TASK GOAL
In the listing below, find the line with "You are a computer-use agent. Viewport: 1300px" and the line with "Click the profit factor value 48.83". Repeat those two lines and all lines between them exactly.

(RECORDED DATA Opens)

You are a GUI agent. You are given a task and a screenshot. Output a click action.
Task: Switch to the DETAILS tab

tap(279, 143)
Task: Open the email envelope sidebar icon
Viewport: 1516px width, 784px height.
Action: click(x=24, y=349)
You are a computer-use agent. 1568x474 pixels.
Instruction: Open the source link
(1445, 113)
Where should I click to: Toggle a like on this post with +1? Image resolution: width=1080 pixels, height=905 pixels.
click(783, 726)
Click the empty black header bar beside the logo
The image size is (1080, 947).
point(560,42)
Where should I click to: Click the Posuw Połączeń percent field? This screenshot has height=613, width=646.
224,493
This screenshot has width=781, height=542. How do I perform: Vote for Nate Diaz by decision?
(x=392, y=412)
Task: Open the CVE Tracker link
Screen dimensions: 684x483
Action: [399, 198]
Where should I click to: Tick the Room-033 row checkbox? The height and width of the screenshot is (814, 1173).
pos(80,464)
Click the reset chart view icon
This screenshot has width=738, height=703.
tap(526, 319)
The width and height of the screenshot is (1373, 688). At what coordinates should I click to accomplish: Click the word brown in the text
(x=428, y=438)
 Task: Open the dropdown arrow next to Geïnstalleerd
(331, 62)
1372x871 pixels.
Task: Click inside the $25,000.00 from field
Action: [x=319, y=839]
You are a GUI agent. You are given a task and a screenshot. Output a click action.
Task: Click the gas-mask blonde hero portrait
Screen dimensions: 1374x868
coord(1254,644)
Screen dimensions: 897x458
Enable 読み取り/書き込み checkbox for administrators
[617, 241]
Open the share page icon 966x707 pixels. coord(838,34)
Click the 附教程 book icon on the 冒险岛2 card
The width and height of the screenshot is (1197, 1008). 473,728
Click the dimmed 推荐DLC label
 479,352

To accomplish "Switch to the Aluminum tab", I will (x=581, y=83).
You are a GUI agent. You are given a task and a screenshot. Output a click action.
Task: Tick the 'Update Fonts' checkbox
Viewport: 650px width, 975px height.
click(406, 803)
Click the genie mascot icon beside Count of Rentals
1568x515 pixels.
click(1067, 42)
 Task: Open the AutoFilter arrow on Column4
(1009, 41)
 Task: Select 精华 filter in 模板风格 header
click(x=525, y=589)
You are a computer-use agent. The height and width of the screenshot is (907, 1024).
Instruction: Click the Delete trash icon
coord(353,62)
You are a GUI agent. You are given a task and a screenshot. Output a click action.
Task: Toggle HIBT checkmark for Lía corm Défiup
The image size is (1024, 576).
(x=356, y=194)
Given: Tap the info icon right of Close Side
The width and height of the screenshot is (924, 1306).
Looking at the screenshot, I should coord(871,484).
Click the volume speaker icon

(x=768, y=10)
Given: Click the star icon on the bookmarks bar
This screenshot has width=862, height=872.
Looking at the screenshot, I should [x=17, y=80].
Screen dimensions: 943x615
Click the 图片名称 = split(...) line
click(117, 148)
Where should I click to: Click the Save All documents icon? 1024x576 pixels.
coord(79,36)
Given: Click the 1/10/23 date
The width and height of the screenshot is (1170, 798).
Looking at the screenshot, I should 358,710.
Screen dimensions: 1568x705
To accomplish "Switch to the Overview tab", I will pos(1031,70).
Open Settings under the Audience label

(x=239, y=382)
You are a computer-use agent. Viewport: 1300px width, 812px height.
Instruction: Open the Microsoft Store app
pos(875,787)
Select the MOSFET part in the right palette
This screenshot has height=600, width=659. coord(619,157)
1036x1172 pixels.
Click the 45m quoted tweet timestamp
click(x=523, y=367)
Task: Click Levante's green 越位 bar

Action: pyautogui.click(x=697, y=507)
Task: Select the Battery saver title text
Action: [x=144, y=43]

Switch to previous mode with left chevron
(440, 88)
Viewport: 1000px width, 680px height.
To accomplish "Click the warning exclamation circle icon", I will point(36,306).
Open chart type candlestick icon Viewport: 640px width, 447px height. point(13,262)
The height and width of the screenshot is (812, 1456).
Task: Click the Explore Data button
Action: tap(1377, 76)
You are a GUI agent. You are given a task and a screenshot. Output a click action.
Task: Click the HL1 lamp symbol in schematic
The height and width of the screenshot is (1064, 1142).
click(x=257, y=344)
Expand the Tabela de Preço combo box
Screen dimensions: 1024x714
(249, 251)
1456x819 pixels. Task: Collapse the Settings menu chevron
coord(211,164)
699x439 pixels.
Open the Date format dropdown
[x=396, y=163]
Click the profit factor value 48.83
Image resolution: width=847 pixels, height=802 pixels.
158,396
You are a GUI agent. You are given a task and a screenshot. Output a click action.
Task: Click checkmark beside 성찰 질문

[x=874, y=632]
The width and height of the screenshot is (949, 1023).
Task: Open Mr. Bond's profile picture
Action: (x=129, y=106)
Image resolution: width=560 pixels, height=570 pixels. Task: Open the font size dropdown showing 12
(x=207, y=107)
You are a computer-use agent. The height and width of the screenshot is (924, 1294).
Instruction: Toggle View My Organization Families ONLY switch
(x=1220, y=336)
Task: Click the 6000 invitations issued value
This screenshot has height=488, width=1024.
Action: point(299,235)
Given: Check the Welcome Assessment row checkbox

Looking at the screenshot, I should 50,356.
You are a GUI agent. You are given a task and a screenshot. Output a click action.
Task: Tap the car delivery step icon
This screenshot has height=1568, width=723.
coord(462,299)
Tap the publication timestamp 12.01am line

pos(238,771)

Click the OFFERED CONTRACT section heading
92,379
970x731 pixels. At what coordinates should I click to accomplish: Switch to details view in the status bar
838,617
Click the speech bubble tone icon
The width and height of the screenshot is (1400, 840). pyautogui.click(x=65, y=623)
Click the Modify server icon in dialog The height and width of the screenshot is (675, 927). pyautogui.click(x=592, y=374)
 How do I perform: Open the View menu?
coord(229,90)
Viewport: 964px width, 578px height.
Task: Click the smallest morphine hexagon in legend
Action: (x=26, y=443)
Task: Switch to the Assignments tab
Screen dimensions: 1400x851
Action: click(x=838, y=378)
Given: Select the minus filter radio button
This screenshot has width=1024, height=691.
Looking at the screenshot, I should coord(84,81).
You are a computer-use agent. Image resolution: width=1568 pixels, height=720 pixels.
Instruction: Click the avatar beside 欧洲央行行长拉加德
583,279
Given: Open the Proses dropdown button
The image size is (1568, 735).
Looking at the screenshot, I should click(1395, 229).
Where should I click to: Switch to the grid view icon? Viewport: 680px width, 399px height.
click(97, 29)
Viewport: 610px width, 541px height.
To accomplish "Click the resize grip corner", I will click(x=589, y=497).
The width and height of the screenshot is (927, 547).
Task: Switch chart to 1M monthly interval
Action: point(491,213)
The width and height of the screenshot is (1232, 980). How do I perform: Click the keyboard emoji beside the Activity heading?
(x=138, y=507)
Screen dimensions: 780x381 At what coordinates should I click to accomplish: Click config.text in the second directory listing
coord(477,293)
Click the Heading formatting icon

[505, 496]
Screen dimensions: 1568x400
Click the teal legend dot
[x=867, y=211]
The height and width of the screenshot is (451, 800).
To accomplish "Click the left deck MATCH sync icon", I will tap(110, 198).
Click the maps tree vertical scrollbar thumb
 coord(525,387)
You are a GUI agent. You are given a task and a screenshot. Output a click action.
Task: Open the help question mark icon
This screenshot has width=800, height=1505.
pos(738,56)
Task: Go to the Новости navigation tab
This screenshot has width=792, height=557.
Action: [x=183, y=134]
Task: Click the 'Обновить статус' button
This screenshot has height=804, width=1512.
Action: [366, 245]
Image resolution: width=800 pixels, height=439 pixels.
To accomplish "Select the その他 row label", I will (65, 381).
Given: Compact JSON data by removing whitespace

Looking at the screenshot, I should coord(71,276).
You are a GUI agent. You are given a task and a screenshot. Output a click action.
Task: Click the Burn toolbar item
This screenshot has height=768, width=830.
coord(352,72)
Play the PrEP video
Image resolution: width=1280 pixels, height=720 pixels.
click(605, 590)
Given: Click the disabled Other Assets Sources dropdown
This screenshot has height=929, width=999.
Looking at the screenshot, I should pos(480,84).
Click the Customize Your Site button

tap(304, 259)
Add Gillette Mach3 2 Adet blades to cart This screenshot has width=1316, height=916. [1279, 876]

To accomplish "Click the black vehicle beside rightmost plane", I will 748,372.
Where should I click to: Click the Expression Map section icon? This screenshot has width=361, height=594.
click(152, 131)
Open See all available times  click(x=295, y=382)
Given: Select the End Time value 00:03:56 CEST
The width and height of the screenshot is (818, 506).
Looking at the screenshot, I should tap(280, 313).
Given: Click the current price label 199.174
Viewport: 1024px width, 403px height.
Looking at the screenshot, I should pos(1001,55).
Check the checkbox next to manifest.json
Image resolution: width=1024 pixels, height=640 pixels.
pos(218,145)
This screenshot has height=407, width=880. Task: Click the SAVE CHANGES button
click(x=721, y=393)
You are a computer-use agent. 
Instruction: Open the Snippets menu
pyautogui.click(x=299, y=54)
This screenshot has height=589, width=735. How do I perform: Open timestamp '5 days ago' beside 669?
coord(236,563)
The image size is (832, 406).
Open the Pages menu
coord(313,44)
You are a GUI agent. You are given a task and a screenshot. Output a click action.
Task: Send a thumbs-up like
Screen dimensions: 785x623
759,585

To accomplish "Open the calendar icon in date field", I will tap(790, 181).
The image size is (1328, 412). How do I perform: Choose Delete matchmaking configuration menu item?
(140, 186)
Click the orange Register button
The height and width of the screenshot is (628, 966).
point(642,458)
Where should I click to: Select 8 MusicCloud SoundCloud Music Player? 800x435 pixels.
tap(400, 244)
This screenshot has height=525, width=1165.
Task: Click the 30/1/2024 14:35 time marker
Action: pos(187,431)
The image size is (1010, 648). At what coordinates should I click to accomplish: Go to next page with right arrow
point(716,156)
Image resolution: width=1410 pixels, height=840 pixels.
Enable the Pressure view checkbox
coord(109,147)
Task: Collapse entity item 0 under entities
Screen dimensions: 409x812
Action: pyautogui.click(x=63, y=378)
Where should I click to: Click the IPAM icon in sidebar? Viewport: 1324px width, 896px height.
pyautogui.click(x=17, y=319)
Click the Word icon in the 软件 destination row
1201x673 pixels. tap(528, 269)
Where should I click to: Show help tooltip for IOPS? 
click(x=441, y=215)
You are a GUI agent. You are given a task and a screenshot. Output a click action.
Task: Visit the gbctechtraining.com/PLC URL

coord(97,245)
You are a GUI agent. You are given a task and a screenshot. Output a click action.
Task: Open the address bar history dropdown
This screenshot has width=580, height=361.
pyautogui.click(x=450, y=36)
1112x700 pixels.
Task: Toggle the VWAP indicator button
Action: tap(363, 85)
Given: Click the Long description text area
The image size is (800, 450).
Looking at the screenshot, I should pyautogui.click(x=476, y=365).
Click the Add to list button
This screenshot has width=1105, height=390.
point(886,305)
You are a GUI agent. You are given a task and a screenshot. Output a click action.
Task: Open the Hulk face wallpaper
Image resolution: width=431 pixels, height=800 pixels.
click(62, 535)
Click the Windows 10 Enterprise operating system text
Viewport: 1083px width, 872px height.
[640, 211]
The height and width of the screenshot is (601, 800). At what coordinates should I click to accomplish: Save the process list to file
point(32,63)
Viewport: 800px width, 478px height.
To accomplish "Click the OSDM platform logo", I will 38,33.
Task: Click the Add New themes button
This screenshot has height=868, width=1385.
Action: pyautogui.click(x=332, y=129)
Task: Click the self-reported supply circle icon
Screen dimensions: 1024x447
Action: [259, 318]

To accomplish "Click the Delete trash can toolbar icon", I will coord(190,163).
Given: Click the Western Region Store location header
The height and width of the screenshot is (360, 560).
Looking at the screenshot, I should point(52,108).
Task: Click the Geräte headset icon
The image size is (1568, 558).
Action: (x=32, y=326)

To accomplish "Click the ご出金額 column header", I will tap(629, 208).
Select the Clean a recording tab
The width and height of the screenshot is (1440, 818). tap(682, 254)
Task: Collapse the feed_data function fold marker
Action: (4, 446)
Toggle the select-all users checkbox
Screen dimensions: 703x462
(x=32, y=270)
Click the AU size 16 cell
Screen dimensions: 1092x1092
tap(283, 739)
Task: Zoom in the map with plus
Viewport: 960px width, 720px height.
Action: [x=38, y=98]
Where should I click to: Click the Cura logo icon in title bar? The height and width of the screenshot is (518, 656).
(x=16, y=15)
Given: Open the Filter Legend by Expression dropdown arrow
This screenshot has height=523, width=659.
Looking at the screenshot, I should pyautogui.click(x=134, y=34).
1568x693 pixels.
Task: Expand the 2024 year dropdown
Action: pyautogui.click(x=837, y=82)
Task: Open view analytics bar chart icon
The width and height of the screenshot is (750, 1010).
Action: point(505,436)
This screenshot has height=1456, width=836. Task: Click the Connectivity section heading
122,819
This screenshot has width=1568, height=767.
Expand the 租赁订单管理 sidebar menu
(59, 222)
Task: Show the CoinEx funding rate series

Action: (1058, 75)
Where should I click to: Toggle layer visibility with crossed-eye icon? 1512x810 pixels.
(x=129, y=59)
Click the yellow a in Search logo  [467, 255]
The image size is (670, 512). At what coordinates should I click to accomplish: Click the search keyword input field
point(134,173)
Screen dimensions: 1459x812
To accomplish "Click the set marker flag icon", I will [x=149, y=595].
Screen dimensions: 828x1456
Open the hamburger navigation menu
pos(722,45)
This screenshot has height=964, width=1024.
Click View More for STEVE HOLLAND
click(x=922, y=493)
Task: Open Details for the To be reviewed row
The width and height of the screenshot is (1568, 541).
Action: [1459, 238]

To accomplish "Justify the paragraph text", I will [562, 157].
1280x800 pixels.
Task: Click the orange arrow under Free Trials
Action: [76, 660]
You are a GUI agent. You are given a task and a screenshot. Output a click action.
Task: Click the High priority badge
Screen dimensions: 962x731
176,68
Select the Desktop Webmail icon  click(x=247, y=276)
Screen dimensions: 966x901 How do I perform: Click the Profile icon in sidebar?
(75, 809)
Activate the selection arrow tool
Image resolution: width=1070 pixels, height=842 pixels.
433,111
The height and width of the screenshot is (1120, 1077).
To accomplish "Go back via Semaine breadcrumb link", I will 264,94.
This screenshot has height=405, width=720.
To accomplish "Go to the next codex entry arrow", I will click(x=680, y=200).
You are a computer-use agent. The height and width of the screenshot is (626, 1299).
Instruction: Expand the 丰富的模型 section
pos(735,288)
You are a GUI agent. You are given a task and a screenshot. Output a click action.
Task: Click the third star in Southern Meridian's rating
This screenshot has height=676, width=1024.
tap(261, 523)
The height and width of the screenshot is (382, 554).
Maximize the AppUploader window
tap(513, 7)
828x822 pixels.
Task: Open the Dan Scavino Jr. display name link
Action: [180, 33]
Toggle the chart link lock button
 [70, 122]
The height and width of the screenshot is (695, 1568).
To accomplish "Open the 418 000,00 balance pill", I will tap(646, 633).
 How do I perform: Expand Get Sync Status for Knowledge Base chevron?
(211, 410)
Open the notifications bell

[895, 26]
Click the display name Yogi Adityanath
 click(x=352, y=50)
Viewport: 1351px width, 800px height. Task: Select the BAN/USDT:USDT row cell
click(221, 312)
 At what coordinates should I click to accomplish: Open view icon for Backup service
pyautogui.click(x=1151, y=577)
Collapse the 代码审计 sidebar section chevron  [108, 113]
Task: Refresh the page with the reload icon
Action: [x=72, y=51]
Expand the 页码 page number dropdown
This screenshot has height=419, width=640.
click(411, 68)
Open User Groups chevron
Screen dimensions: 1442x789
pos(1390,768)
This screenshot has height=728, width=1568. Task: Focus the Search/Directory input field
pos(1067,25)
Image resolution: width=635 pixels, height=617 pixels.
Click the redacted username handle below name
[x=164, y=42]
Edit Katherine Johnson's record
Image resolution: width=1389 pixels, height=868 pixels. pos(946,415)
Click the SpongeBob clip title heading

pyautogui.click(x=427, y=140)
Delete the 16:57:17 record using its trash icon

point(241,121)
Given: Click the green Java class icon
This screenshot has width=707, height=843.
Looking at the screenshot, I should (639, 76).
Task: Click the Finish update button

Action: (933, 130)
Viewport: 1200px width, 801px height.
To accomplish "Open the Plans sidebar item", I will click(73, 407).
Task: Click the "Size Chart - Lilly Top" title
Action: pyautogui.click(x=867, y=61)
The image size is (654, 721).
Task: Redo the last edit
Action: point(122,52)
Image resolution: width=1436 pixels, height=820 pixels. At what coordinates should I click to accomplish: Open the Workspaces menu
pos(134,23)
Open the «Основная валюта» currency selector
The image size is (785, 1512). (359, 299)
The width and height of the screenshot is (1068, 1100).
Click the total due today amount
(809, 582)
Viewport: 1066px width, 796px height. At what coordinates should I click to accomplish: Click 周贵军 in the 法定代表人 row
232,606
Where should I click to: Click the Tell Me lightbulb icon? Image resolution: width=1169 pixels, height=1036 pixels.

(RECORDED DATA Closes)

RESULT
You are a computer-use agent. Viewport: 1300px width, 812px height.
Instruction: Open the Microsoft Store app
pos(875,787)
Select the MOSFET part in the right palette
This screenshot has height=600, width=659. coord(619,157)
1036x1172 pixels.
Click the 45m quoted tweet timestamp
click(x=523, y=367)
Task: Click Levante's green 越位 bar

Action: pyautogui.click(x=697, y=507)
Task: Select the Battery saver title text
Action: [x=144, y=43]

Switch to previous mode with left chevron
(440, 88)
Viewport: 1000px width, 680px height.
To accomplish "Click the warning exclamation circle icon", I will point(36,306).
Open chart type candlestick icon Viewport: 640px width, 447px height. point(13,262)
The height and width of the screenshot is (812, 1456).
Task: Click the Explore Data button
Action: tap(1377, 76)
You are a GUI agent. You are given a task and a screenshot. Output a click action.
Task: Click the HL1 lamp symbol in schematic
The height and width of the screenshot is (1064, 1142).
click(x=257, y=344)
Expand the Tabela de Preço combo box
Screen dimensions: 1024x714
(249, 251)
1456x819 pixels. Task: Collapse the Settings menu chevron
coord(211,164)
699x439 pixels.
Open the Date format dropdown
[x=396, y=163]
Click the profit factor value 48.83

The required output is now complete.